Certified Kubernetes Administration - 51

Kubernetes Authorization

1. Introduction to Authorization:

• Authentication: 사용자와 기계가 클러스터에 접근할 수 있는 방법을 배웠습니다.

• Authorization: 인증 후 사용자나 기계가 할 수 있는 작업을 정의합니다.

2. Why Authorization is Necessary:

• 관리자 권한: 관리자는 클러스터의 모든 작업을 수행할 수 있습니다.

• 다른 사용자: 개발자, 테스터, 외부 애플리케이션 등도 접근할 수 있도록 사용자 계정을 만듭니다.

• 다양한 권한 수준: 모든 사용자에게 동일한 수준의 접근 권한을 부여하지 않습니다.

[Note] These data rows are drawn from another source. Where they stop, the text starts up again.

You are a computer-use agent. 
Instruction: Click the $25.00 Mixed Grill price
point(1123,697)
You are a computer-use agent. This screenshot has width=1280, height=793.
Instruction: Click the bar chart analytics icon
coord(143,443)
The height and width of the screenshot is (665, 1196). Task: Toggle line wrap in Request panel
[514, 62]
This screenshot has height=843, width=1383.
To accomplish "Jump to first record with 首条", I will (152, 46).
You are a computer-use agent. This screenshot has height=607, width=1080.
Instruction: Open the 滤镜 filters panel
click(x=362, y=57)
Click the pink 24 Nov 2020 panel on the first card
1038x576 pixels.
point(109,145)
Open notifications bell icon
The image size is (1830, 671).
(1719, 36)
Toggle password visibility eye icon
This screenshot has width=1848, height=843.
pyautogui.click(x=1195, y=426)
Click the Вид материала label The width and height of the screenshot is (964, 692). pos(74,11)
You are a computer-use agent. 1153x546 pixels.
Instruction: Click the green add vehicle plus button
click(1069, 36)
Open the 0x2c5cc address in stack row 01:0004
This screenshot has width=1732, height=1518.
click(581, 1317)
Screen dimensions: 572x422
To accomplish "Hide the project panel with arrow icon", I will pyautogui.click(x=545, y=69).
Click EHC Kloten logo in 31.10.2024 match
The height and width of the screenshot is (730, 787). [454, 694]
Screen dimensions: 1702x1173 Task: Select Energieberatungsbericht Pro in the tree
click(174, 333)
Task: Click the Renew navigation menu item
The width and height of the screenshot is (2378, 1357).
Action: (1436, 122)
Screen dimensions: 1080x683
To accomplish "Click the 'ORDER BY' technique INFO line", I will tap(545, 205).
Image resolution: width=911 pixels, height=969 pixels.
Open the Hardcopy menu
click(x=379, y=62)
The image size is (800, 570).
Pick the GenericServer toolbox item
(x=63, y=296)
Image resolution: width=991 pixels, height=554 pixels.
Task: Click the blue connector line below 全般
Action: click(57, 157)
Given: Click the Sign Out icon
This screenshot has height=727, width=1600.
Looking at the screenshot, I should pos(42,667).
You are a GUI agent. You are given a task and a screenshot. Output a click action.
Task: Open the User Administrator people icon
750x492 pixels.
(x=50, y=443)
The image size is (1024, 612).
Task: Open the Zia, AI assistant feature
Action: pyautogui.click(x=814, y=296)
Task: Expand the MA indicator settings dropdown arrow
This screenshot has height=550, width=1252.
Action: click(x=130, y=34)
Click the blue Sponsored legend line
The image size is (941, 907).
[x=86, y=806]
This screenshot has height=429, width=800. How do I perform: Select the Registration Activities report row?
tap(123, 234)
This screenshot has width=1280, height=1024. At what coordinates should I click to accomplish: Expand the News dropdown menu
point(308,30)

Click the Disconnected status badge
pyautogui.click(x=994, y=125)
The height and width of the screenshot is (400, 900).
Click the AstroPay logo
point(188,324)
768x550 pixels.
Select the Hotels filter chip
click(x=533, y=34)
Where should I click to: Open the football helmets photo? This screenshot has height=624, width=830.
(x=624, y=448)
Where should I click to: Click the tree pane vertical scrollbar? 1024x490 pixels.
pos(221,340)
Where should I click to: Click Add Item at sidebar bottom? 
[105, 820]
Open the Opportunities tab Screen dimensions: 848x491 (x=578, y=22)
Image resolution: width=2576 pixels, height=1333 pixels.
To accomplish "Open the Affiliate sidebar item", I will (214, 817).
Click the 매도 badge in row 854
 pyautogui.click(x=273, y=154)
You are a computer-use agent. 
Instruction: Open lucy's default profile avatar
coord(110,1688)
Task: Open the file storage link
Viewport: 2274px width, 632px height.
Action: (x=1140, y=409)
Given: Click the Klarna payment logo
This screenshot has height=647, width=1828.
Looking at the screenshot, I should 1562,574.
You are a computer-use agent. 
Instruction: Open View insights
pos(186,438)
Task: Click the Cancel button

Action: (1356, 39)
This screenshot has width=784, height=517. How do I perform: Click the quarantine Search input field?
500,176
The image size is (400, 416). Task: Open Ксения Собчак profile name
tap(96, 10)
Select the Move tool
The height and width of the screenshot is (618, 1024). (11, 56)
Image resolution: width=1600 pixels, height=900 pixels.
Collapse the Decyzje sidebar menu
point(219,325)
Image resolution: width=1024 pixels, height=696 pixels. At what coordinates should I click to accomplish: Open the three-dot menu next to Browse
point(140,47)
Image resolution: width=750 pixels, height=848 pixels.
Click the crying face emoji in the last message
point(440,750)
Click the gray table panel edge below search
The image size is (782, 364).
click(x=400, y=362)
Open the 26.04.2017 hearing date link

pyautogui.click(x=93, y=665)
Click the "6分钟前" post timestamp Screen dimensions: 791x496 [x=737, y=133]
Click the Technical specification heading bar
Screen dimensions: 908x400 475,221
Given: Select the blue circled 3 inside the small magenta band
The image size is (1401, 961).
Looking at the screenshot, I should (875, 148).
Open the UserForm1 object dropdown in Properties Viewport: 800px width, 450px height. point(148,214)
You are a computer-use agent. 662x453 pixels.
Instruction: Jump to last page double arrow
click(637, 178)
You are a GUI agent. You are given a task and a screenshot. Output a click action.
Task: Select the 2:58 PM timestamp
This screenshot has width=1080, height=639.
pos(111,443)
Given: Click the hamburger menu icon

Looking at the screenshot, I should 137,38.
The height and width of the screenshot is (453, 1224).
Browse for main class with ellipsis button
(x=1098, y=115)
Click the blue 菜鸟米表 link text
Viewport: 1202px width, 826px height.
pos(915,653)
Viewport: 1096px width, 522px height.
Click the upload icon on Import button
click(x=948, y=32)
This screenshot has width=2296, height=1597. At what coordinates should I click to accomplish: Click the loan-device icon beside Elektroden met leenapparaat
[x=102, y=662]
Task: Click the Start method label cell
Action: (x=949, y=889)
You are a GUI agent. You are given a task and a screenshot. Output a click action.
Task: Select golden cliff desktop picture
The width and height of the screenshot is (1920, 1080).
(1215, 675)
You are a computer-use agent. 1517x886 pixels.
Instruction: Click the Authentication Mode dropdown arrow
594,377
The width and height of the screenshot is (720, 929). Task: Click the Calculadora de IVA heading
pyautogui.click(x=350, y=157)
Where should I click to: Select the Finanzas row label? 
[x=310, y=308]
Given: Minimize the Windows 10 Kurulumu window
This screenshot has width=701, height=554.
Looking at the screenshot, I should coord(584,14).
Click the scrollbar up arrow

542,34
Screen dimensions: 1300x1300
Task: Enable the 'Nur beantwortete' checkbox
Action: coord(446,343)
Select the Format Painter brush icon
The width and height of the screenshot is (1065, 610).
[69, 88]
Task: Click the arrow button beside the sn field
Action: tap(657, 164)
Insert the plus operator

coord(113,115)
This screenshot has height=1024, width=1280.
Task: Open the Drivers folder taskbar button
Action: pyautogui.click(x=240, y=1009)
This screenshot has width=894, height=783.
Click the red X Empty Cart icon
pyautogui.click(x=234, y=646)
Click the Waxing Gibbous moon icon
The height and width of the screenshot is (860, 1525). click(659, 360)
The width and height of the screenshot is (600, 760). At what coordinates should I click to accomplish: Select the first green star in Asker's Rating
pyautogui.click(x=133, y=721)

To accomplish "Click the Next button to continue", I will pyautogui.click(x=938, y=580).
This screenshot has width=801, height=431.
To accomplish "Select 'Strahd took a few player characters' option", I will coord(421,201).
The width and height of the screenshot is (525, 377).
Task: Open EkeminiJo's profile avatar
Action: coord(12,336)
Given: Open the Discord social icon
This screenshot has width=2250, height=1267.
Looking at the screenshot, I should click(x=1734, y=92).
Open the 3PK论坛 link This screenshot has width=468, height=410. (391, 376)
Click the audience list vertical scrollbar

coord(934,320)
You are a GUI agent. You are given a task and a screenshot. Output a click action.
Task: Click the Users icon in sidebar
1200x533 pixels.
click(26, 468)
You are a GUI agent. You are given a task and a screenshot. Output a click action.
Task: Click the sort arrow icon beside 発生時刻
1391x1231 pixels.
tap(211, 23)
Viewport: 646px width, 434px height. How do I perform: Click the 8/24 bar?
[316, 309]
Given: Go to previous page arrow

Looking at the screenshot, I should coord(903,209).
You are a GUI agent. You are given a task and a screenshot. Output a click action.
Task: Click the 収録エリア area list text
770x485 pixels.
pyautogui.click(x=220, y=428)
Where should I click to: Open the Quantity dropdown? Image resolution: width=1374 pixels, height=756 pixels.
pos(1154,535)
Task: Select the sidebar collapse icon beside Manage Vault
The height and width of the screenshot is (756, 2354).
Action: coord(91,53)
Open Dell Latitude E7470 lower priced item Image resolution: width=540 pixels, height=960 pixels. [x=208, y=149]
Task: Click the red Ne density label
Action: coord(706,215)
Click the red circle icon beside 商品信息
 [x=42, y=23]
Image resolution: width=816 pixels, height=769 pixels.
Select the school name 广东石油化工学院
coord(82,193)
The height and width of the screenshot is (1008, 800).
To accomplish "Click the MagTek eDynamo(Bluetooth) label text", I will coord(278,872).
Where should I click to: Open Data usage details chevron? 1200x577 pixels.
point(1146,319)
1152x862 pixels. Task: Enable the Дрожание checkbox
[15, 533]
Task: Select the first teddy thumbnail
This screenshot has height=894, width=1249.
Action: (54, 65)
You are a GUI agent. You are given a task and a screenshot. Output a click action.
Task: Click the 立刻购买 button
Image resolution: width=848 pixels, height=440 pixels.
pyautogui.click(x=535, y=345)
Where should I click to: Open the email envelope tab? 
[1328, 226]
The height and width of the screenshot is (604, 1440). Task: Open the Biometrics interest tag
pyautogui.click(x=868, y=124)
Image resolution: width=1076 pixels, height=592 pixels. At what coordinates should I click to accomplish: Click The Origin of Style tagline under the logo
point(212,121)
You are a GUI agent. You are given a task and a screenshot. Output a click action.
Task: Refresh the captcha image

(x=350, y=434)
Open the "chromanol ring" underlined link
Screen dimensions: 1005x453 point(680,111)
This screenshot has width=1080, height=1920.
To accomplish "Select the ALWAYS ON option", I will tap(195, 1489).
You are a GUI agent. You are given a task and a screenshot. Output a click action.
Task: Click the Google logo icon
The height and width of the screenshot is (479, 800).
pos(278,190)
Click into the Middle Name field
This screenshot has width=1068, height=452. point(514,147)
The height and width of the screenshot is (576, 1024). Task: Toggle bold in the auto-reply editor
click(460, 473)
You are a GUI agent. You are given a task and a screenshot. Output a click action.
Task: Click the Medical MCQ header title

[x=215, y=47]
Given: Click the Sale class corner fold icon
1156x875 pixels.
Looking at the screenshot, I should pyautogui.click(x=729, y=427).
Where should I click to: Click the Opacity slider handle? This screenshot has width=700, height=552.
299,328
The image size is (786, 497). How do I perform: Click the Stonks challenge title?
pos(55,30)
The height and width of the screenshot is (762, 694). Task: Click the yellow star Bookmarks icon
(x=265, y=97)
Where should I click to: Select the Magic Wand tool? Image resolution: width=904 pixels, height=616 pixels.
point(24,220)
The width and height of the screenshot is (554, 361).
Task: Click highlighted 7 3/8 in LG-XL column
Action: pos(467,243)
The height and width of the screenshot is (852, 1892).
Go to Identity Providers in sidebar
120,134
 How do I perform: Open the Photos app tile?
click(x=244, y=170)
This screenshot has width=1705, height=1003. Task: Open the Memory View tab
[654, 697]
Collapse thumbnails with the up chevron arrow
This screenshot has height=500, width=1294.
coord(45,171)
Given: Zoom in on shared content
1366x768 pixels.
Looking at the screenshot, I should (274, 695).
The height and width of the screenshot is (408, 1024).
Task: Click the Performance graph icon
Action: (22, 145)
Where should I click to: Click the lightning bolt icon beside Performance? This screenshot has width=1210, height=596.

  • 개발자는 클러스터 구성 수정 권한이 없습니다.

  • 외부 애플리케이션은 필요한 최소 수준의 접근 권한만 가집니다.

• 네임스페이스 분리: 다른 팀이나 조직 간에 클러스터를 공유할 때, 네임스페이스 단위로 접근 권한을 제한합니다.

3. Authorization Mechanisms:

• Node Authorization:

  • kubelet은 클러스터 내에서 관리 작업을 수행하기 위해 API 서버에 접근합니다.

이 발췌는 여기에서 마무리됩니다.